Neat! Karsten has been wanting to get rid of the consensus-health page for a while now. Maybe you want to run the replacement?
Yes, I think that is going to happen: https://trac.torproject.org/projects/tor/ticket/13637
Finally, something I wanted to ask after was the idea of a node (an OR, not a client) belonging to two or more Tor networks. From the POV of the node operator, I would see it as a node would add some config lines (maybe 'AdditionalDirServer' to add to, rather than redefining, the default DirServers), and it would upload its descriptors to those as well, fetch a consensus from all AdditionalDirServers, and allow connections from and to nodes in either. I'm still reading through the code to see which areas would be particularly confusing in the context of multiple consensuses, but I thought I'd throw it out there.
This idea should work in theory. In fact, back when Ironkey was running their own Tor network, I joked periodically about just dumping the cached-descriptors file from their network into moria1's cached-descriptors file. I think that by itself would have been sufficient to add all of those relays into our Tor network.
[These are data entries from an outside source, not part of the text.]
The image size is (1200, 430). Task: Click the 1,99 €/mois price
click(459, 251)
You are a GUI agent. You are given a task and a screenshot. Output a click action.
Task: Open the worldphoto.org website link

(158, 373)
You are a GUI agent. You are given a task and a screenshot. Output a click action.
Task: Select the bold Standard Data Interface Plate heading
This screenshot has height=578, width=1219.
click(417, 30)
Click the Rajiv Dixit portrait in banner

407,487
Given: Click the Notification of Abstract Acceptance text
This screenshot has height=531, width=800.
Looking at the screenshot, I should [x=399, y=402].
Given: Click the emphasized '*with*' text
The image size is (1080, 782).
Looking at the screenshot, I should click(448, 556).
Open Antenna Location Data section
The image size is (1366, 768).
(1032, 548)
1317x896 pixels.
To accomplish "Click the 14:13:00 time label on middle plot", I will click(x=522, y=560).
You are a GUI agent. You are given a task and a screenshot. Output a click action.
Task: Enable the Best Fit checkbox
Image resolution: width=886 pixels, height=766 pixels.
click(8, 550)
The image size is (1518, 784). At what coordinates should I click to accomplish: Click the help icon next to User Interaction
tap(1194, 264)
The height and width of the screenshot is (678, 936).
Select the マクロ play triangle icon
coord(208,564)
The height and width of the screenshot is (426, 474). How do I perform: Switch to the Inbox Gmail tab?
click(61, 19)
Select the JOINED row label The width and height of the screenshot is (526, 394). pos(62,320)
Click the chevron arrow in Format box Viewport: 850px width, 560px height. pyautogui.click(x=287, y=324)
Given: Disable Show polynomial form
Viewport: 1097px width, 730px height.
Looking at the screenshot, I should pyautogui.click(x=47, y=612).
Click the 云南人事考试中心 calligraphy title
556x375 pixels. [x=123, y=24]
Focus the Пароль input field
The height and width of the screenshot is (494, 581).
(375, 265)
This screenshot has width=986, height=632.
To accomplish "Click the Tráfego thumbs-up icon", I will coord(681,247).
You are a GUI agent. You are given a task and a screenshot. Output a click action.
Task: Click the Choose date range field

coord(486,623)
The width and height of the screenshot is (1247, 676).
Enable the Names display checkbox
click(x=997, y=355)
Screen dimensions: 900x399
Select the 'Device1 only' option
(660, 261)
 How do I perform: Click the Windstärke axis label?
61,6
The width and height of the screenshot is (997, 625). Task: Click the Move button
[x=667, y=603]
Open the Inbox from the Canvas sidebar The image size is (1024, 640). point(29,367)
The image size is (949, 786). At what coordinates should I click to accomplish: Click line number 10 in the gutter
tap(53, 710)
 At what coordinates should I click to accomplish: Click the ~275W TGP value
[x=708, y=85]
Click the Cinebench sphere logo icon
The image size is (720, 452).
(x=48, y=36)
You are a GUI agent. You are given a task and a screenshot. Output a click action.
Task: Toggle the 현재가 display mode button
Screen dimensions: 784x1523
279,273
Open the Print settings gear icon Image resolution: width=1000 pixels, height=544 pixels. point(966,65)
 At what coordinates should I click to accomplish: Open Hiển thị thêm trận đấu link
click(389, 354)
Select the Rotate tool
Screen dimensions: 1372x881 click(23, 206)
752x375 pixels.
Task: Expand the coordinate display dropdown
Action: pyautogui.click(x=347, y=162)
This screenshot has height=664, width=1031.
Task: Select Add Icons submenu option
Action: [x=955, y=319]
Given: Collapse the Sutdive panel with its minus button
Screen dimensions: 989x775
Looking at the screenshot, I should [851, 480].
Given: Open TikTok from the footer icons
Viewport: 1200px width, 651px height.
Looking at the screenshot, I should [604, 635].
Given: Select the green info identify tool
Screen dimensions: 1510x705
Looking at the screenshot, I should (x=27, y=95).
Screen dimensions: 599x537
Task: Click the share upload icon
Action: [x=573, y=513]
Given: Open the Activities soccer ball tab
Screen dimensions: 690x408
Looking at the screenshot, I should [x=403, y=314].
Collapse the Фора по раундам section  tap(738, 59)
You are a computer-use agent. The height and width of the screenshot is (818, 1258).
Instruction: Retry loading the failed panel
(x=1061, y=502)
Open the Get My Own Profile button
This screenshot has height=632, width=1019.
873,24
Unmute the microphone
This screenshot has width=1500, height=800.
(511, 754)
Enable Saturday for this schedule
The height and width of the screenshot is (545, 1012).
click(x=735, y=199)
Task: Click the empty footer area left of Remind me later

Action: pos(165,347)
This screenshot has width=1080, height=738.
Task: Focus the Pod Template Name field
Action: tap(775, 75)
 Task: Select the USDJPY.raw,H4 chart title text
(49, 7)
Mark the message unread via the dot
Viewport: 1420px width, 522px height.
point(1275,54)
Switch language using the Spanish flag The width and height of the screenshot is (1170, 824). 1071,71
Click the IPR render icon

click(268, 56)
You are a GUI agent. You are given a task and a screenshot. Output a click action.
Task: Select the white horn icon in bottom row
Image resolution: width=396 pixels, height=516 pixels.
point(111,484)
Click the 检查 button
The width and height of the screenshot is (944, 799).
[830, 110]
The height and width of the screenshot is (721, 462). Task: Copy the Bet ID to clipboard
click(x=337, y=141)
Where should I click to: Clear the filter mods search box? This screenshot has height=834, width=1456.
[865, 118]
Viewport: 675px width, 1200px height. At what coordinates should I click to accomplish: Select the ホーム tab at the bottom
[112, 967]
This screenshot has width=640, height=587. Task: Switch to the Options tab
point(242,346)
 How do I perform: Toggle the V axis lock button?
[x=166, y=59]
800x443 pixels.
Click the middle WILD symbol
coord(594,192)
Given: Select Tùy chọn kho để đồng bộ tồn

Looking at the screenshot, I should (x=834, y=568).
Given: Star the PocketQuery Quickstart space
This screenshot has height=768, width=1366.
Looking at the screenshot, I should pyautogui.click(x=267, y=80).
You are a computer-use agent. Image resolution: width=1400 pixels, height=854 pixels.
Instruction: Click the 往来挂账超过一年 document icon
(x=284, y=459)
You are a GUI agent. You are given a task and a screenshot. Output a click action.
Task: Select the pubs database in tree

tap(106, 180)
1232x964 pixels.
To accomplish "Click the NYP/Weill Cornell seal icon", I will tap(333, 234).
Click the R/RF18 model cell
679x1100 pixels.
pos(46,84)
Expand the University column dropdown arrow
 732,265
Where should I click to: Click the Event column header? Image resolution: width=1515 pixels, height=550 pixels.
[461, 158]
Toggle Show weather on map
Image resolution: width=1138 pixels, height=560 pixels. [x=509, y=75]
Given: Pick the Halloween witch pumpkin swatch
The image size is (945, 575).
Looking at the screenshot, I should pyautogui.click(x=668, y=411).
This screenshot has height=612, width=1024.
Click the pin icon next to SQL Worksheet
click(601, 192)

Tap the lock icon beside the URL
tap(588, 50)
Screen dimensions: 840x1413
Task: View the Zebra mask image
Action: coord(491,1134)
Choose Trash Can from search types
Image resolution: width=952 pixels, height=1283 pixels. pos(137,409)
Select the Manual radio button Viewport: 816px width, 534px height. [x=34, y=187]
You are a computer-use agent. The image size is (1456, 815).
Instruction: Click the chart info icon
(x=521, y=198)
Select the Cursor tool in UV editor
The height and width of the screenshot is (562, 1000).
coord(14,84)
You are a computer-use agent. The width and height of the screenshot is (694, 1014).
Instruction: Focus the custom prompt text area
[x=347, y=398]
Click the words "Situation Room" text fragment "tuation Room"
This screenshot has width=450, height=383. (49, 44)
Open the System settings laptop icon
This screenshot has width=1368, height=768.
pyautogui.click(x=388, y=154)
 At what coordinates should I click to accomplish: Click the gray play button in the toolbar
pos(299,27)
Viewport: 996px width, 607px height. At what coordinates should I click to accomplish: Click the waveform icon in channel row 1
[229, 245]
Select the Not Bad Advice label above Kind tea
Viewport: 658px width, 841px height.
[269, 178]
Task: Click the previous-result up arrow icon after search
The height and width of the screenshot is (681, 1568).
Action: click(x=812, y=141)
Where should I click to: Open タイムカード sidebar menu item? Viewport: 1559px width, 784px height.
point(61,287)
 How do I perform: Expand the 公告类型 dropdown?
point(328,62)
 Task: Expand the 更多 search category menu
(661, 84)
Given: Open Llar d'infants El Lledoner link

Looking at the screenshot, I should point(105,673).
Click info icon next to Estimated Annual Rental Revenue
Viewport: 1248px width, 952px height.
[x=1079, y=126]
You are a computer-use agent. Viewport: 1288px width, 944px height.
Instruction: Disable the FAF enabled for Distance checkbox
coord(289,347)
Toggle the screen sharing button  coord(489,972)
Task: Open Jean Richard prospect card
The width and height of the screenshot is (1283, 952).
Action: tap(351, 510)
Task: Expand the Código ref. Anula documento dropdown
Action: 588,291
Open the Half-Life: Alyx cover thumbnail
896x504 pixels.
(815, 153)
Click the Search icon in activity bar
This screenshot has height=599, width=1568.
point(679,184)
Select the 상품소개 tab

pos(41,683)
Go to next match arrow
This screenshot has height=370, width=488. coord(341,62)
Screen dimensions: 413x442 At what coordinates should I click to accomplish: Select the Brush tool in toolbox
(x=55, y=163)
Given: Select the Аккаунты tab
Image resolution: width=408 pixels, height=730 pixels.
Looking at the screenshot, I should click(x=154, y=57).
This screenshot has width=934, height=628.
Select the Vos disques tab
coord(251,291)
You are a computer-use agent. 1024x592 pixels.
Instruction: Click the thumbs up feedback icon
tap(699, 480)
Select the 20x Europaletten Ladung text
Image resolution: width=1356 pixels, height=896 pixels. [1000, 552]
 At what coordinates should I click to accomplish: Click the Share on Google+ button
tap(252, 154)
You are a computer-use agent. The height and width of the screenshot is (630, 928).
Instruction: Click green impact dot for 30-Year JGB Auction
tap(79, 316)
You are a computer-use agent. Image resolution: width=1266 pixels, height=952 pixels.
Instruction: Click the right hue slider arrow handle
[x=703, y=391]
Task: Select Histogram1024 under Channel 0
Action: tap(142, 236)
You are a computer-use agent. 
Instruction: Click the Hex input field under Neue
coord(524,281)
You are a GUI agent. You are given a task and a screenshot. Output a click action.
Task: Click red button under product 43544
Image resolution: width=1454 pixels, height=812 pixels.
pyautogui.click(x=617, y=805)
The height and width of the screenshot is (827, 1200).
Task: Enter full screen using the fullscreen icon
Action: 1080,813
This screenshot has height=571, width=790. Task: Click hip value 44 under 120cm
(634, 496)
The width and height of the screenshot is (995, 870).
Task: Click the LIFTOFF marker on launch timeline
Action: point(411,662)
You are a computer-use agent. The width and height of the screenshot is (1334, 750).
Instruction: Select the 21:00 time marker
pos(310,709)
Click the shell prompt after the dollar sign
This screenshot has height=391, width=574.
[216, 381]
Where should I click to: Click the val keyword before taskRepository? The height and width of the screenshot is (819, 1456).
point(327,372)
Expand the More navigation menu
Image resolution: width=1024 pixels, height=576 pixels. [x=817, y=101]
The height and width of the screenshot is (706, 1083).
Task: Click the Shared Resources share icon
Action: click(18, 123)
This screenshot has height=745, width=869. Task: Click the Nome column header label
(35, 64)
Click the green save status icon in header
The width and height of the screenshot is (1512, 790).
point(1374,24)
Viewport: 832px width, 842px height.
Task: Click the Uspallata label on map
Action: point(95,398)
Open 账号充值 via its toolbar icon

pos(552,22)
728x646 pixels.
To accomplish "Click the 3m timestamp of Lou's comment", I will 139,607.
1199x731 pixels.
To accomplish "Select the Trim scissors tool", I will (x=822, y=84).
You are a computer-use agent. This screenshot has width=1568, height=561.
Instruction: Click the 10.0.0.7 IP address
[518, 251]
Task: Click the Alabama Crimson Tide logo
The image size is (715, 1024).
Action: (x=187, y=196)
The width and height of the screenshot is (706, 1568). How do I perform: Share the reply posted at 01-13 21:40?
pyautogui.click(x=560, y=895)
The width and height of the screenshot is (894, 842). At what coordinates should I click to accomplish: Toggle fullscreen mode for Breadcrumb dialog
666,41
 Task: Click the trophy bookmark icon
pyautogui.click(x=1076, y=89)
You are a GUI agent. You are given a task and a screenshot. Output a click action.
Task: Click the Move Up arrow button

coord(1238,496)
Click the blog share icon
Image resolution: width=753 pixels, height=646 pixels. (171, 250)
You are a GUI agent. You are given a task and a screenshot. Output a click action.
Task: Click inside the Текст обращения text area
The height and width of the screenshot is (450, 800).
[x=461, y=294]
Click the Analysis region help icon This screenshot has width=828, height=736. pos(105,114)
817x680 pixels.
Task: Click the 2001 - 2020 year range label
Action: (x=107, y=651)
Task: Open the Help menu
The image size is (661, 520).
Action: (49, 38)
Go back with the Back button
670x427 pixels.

Curious. I will try running this idea down a bit more.
We're slowly accumulating situations where we want all the relays to know about all the relays (e.g. RefuseUnknownExits), but I don't think the world ends when it isn't quite true.
Sure, but that only matters if you're trying to bridge Tor networks without cooperation - a Tor node that wants to sit on two networks wouldn't have a problem knowing about all the nodes in each. And a Tor client using network A or B would route only through that network. I didn't imagine them as interleaving, I imagined them as separate, with some relay operators opting to move traffic for both.